UnitedHealthcare requires documentation of esophageal dysfunction symptoms, a biopsy showing at least 15 intraepithelial eosinophils per high-power field, exclusion of secondary causes of esophageal eosinophilia, and failure of an eight-week trial of either a PPI or topical corticosteroid. The prescriber must be a gastroenterologist or allergist, and initial authorization lasts 12 months. 19UnitedHealthcare. Dupixent Prior Authorization Policy Cigna’s policy is similar but adds that the patient must have tried dietary modifications or the provider must explain why diet therapy is inappropriate; initial Cigna authorization is granted for six months. 20Cigna.

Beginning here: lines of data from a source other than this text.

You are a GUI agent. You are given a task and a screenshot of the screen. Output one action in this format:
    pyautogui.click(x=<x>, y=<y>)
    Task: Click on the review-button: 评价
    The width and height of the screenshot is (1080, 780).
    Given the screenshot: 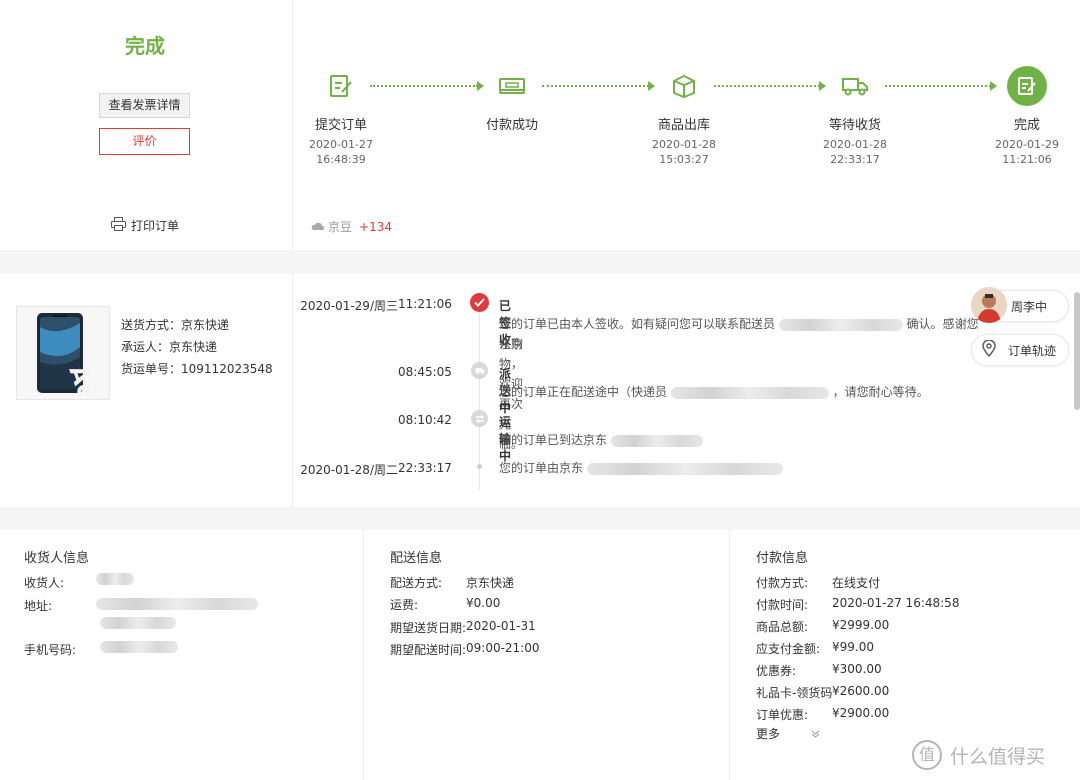 What is the action you would take?
    pyautogui.click(x=144, y=142)
    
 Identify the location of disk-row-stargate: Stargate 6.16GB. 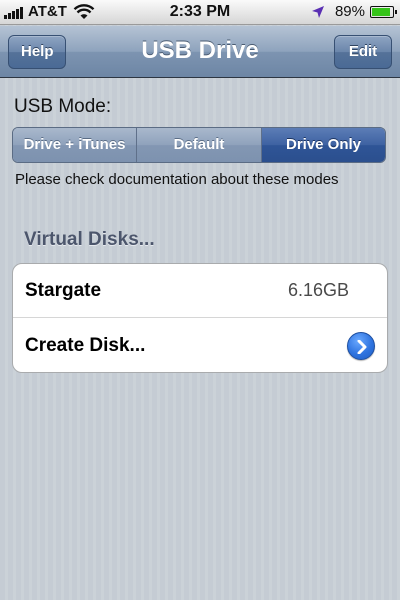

Dupixent Coverage Position Criteria Aetna requires a history of at least two dysphagia episodes per week and failure of both a PPI and a corticosteroid (systemic or topical) before approving the biologic. 21Aetna. Dupixent Specialty Pharmacy Clinical Policy
Across all three insurers, reauthorization depends on documented clinical improvement, whether measured by reduced eosinophil counts, fewer dysphagia episodes, or improved endoscopic findings. None of the policies reference the K20.0 code by name, but the diagnostic criteria they demand — biopsy-confirmed eosinophilic infiltration at or above 15 eos/hpf, with GERD ruled out — are functionally identical to the documentation required for correct K20.0 assignment.